BY Argentina. Comisión del Censo Agropecuario
1909
Title | Argentine Republic PDF eBook |
Author | Argentina. Comisión del Censo Agropecuario |
Publisher | |
Pages | 933 |
Release | 1909 |
Genre | Agriculture |
ISBN | |
BY Nancy Hanway
2010-07-27
Title | Embodying Argentina PDF eBook |
Author | Nancy Hanway |
Publisher | McFarland |
Pages | 196 |
Release | 2010-07-27 |
Genre | Literary Criticism |
ISBN | 9780786482450 |
In 2001 Argentina faced its most serious economic crisis in years. At this turbulent time in Argentina's history, the question "What is argentinidad?" is more important than ever. The symbols of Argentina's national culture that are now revered came about during another time of economic and political unrest in the second half of the nineteenth century and were captured by writers who understood authorship as a political matter. This book examines Argentine literary narratives from 1850 to 1880, including Amalia (1851) by Jose Marmol, Recuerdos de provincia (1850) by Domingo Faustino Sarmiento, Una excursion a los indios ranqueles (1870) by Lucio V. Mansilla and Martin Fierro (1872, 1879) by Jose Hernandez, and the changing relationship between ideas of citizenship, the body, and national space. The author argues that in each of the literary narratives she discusses, the ideas embodied by the emblematic citizen are articulated clearly in scenes in which the relationship between the gendered body and concepts of nation-space--the spaces, lands or territories where struggles over national identity are represented--comes into play. The work of Rosa Guerra and Eduarda Mansilla de Garcia, who do not have canonical status but were widely read in their time and dealt with the colonial-era myth of the "first" white women held captive by native Argentines, is also explored.
BY
1922
Title | The Review of the River Plate PDF eBook |
Author | |
Publisher | |
Pages | 1744 |
Release | 1922 |
Genre | Argentina |
ISBN | |
BY Henry Stephens
1920
Title | Journeys and Experiences in Argentina, Paraguay, and Chile PDF eBook |
Author | Henry Stephens |
Publisher | |
Pages | 580 |
Release | 1920 |
Genre | Latin America |
ISBN | |
BY Argentina.
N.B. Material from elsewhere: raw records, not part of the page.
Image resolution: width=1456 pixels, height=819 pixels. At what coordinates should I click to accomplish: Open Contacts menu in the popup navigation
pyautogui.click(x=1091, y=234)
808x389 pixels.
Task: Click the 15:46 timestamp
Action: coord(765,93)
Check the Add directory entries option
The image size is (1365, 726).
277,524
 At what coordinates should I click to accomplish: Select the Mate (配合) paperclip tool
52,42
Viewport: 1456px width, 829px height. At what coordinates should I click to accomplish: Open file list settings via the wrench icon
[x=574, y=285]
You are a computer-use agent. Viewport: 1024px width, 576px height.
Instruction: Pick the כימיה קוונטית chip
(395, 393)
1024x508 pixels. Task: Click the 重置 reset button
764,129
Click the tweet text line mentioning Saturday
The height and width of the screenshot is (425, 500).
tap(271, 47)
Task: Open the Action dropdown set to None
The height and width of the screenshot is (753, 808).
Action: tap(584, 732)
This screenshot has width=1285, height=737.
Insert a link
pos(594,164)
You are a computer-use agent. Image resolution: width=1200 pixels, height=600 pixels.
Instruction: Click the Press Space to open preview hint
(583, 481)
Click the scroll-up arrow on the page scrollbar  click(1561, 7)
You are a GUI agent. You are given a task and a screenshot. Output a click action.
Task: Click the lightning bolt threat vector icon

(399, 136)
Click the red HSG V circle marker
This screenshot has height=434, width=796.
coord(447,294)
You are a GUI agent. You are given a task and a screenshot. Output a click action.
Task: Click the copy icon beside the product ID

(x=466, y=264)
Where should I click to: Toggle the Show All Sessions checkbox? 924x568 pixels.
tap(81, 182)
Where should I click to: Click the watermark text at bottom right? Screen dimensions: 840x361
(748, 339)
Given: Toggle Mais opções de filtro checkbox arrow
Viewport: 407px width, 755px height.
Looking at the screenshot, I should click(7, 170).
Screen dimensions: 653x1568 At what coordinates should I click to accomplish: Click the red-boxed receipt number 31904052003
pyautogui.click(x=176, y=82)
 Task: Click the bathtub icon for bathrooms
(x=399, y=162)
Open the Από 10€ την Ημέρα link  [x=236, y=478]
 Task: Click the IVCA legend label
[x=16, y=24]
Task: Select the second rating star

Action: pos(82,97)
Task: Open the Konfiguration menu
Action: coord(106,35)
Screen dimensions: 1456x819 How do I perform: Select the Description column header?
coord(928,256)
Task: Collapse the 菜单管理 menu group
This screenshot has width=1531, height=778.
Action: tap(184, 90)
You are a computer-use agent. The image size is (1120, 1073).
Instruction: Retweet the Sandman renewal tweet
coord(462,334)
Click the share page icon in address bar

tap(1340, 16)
Crédito público nacional
1887
Title | Report on the Public Debt, Banking Institutions, and Mint of the Argentine Republic, and on the National and Provincial Estimates and Taxation Laws, Presented by Pedro Agote, Chairman of the Public Credit Department PDF eBook |
Author | Argentina. Crédito público nacional |
Publisher | |
Pages | 816 |
Release | 1887 |
Genre | Argentina |
ISBN | |
BY Joseph J. Corn
2011-10-13
Title | Into the Blue: American Writing on Aviation and Spaceflight PDF eBook |
Author | Joseph J. Corn |
Publisher | Library of America |
Pages | 1018 |
Release | 2011-10-13 |
Genre | Transportation |
ISBN | 1598531859 |
Into the Blue revisits the remarkable trajectory of Americans in air and space, gathering sixty of the best eyewitness and participant narratives from Benjamin Franklin's letters on the first hot air balloons to Chris Jones's account of being marooned on the International Space Station. Here are those who made flight happen: Orville and Wilbur Wright, self-taught pioneers whose homespun invention stunned the world; World War I ace Eddie Rickenbacker, whose memoirs (excerpted here for the first time in unedited form) describe the frightening novelties of aerial combat; and daredevils like Texas barnstormer Slats Rodgers and test pilot Jimmy Collins. Ernest Hemingway offers a vivid dispatch on a 1922 flight over France, and Gertrude Stein muses on the look of America from the air; Charles A. Lindbergh and Amelia Earhart narrate their groundbreaking transatlantic flights; Ralph Ellison reflects on the experience of African American airmen at Tuskegee; William F. Buckley Jr. recounts his mishaps as an amateur pilot; Wernher von Braun envisions a space station of the future, while astronauts John Glenn, Michael Collins and Buzz Aldrin provide firsthand recollections of the conquest of space. Here too, among many other subjects, are scenes and episodes in the development of commercial aviation, from the hiring of the first stewardesses and the high stress lives of air traffic controllers to the new ubiquity of what Walter Kirn calls "Airworld." A thirty-two-page insert offers photographs, some previously unpublished, of the writers and their crafts.